My first thought about network visualization was that they reminded me of word clouds where the use of scale and color informs how the viewer perceives hierarchy/frequency of different words.
Additionally, after I got started with experimenting, I took a look at a couple of other student examples from Alvina Lai and Anna Size who used the same dataset to make sure that I was on the right track.
The software used for this project is called Gephi, which is free and open-source for Windows, Mac, and Linux. It is used to calculate network statistics, detect clusters, and filter, style, and label. Plugins are available from open-source developers which provide additional features. Once the visualizations are finalized, they can be exported as PDF, PNG, or SVG.

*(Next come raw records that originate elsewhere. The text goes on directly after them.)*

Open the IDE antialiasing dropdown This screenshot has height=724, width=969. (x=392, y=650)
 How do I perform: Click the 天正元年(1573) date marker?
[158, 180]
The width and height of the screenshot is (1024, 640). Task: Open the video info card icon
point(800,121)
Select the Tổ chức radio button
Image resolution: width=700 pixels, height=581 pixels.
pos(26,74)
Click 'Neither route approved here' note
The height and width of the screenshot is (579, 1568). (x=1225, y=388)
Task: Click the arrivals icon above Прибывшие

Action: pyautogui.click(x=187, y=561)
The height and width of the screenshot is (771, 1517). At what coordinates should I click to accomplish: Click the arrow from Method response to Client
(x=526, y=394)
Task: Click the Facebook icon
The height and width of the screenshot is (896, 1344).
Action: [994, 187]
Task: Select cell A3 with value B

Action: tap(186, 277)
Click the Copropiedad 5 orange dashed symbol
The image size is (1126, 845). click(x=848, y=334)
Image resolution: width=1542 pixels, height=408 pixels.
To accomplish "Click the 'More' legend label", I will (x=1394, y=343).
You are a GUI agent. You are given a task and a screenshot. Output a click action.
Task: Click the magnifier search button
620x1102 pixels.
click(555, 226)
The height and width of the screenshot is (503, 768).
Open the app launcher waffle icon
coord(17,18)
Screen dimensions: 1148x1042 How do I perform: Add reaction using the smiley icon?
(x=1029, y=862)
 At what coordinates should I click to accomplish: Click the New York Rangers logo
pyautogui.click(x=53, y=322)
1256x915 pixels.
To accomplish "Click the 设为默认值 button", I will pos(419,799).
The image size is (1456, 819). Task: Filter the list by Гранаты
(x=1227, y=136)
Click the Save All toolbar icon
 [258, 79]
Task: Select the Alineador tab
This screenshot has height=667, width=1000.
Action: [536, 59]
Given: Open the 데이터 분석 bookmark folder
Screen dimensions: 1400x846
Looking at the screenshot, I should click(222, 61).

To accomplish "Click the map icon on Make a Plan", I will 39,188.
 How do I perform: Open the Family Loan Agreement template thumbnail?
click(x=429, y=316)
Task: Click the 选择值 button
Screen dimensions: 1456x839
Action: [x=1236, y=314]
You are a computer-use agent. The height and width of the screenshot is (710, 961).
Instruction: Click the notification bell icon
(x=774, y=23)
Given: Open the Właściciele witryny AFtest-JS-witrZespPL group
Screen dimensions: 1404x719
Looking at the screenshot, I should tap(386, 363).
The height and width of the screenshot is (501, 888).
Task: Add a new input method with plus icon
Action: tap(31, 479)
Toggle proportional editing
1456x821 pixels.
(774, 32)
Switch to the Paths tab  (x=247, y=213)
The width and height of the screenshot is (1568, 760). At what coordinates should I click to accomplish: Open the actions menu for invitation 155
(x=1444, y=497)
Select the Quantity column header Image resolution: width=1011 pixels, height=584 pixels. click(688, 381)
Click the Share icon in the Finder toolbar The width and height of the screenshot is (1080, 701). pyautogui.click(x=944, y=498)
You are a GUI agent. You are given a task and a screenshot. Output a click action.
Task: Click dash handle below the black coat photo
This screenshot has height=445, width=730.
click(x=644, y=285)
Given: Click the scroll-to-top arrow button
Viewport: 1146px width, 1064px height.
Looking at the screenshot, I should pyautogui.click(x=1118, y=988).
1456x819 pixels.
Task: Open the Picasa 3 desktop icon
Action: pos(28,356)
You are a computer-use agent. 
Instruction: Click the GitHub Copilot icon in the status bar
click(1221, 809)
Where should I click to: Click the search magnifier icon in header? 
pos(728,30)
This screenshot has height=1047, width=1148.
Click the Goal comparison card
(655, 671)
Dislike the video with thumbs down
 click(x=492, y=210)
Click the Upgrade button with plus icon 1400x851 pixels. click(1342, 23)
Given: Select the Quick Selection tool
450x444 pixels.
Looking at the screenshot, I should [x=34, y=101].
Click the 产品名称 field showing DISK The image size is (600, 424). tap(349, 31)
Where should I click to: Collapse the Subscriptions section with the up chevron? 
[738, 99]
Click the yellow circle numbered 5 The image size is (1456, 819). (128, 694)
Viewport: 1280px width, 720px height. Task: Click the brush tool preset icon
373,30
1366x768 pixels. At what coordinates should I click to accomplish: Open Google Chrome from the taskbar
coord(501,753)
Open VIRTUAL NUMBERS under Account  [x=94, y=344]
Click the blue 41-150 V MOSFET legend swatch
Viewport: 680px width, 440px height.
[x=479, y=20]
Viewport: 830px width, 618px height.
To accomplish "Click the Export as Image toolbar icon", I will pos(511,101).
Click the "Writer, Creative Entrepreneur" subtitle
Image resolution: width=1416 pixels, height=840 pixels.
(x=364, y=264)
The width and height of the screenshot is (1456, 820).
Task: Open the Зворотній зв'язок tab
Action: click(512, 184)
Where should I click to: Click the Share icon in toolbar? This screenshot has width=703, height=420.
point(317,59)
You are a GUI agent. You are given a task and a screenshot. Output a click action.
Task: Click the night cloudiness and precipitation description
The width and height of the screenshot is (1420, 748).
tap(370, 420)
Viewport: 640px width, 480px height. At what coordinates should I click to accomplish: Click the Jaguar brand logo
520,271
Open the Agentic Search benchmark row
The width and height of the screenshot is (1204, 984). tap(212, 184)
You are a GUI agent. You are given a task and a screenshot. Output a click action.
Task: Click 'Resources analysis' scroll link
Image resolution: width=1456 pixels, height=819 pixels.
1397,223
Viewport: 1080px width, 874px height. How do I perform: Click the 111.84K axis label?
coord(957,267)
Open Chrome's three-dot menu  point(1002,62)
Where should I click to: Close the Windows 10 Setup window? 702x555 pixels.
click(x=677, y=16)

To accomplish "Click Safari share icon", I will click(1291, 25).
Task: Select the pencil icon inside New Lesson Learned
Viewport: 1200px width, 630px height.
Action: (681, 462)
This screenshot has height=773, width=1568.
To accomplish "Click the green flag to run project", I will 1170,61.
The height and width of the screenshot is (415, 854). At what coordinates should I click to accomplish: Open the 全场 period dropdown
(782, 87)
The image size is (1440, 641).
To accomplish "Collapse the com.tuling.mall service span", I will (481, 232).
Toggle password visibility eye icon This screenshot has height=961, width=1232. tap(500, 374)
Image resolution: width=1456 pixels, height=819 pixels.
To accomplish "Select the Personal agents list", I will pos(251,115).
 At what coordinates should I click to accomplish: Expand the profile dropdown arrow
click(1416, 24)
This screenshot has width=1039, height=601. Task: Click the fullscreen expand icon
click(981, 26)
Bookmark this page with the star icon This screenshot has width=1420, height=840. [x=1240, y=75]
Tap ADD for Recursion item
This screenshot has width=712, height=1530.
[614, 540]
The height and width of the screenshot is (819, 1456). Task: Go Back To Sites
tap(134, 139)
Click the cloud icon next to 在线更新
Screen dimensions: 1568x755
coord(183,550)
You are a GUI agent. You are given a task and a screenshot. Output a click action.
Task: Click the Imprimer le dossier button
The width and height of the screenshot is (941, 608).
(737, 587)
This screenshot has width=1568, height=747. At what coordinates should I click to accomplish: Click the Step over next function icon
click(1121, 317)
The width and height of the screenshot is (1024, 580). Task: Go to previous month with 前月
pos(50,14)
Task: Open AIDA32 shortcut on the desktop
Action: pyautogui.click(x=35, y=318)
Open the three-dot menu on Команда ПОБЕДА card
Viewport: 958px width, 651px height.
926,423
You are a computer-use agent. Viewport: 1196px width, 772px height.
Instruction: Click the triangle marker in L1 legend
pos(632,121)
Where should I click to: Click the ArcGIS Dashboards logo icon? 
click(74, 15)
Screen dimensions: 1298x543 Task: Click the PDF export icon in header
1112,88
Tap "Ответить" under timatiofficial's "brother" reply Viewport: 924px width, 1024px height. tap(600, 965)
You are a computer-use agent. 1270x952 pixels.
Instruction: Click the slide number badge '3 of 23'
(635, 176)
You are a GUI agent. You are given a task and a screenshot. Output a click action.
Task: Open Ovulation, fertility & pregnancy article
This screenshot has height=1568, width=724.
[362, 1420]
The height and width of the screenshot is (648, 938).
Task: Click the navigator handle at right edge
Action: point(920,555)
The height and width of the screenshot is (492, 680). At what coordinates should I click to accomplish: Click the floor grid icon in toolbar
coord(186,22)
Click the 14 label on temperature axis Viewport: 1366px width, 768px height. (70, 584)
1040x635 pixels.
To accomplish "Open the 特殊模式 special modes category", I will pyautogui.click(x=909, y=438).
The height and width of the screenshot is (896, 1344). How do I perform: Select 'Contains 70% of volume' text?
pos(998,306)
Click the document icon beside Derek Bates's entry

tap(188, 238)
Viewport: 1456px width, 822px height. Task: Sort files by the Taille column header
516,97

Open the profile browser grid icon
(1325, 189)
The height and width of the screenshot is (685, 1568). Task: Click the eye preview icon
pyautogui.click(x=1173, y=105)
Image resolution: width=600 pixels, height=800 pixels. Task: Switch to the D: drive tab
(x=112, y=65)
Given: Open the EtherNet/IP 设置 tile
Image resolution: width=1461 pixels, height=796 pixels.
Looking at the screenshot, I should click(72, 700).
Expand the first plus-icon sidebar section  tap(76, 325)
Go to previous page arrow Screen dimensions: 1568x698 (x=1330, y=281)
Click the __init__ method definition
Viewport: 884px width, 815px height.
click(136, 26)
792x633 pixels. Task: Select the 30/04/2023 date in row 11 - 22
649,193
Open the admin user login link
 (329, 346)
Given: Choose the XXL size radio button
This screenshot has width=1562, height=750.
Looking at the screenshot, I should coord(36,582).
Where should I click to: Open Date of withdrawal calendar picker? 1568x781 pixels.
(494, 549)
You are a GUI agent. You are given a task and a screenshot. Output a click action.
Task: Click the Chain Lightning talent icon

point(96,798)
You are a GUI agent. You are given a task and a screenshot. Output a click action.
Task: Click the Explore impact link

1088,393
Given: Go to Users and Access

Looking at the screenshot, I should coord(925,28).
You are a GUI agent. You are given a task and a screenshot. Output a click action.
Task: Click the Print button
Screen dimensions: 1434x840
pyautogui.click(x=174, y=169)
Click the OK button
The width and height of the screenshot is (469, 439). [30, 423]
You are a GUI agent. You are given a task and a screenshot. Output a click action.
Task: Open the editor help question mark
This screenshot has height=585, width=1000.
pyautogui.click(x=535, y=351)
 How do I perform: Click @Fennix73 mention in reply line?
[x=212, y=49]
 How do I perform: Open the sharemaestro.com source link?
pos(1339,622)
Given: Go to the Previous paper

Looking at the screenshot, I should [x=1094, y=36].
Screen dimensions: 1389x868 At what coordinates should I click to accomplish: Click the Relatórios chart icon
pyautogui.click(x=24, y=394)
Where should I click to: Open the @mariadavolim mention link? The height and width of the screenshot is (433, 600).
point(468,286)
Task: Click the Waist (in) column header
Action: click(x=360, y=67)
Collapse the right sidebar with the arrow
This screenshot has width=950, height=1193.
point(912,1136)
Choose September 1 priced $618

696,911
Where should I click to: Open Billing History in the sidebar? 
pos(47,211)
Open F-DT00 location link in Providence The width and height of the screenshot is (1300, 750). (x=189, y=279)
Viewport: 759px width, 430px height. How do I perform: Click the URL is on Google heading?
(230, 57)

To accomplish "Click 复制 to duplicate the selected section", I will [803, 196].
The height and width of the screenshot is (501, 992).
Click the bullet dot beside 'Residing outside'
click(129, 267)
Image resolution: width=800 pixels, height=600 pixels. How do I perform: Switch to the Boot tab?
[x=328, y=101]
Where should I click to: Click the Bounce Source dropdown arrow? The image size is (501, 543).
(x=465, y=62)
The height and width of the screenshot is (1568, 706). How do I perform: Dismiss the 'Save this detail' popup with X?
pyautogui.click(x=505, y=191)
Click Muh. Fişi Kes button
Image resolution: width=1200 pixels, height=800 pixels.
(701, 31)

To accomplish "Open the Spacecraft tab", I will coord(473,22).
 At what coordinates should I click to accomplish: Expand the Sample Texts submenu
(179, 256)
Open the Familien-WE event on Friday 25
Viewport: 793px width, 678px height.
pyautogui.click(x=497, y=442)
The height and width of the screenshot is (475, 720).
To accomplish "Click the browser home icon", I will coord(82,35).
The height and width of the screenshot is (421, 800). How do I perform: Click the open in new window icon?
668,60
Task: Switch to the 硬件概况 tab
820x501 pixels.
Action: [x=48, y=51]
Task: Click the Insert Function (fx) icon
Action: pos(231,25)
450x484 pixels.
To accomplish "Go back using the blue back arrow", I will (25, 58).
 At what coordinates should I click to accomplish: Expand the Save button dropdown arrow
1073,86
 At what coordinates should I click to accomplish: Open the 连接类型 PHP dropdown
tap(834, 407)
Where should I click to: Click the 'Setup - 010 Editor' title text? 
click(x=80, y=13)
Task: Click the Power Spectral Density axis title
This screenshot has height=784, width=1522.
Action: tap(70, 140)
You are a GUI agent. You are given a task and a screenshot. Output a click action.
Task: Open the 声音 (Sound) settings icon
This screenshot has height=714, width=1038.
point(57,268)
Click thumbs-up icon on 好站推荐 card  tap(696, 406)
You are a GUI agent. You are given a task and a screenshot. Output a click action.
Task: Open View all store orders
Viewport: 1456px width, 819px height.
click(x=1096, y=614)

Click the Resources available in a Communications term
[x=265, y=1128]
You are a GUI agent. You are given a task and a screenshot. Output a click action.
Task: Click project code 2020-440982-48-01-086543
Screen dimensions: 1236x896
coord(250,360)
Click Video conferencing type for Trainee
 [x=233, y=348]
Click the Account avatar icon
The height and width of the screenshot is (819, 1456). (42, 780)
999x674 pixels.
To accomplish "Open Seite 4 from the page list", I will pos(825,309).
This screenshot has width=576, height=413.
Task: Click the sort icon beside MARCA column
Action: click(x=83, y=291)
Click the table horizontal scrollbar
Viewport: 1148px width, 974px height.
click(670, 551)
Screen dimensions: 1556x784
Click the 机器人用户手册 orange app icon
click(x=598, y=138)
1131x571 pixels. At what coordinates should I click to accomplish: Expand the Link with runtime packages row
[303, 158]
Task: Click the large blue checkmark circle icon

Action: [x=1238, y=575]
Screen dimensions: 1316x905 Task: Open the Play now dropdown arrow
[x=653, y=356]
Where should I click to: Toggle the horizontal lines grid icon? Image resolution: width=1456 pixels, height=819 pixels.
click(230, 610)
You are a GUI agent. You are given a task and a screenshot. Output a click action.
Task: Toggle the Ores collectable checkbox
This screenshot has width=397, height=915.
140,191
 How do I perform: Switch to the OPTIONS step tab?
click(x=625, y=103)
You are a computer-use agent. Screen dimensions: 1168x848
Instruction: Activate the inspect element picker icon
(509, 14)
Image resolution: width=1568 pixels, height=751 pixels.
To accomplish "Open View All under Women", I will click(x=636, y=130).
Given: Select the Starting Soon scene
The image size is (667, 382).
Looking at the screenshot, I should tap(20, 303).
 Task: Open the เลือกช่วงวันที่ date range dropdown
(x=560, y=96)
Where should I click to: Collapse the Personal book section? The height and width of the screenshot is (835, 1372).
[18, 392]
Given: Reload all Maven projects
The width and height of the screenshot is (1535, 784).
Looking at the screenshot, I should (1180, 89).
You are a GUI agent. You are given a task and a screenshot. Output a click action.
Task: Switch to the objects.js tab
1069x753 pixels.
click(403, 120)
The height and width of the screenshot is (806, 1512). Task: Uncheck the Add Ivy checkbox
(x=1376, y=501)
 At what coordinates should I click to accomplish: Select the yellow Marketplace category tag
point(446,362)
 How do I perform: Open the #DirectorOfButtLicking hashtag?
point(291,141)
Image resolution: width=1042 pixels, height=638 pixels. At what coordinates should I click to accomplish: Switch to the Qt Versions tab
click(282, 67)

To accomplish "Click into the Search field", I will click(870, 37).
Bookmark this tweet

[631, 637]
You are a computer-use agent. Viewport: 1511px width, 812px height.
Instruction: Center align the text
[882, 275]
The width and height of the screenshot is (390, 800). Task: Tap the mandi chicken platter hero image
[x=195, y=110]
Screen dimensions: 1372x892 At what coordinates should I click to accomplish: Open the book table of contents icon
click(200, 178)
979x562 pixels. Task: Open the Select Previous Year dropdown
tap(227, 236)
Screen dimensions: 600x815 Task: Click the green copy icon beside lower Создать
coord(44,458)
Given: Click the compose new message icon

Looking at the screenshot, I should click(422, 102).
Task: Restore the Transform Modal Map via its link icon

The data set I am working with was found on the Gephi GitHub page. The file was in Graph Modeling Language (GML) format, which I was unfamiliar with, but I opened in a text editor and it seemed to be consistently formatted so I decided to try out importing.
Methods & Process
My first step was to open the GML file in Gephi and review the data import. There were no errors so I was able to move forward. There were 112 nodes and 425 edges in the GML file. I added a column for Word Type as well so that I could style nouns and adjectives differently.
Next, I ran the following statistics and checked that the data tables updated with the calculated values:
- Degree = 3.795
- Diameter = 5
- Density = 0.68
With the data ready to go, I started to experiment with layout and styling on the Overview tab and Previewing/Exporting some samples:
Results & Analysis
With a few changes to the labels (font & color) and the node sizes and edge style, I decided that the version below is the most clear and shows which nouns and adjectives are most common and have the most connections. I suppose since the words ‘little’, ‘old’, and ‘good’ stand out most, this somewhat achieves my initial goal of conveying broad themes of David Copperfield.
Reflection & Next Steps
Overall, I was nervous about working with Gephi at first since I had no previous experience with graph theory or networks. However, once the data imported cleanly and I started experimenting with the styling I became more comfortable. Seeing how the data and layout adjustments impacted the visualization helped me to understand the statistical data better. This data set was relatively small and simple, so I would be interested in trying out something with more complexity or modularity in the future.
Dickens, Charles. David Copperfield. http://www.gutenberg.org/files/766/766-h/766-h.htm#link2HCH0001
M. E. J. Newman, Phys. Rev. E 74, 036104 (2006).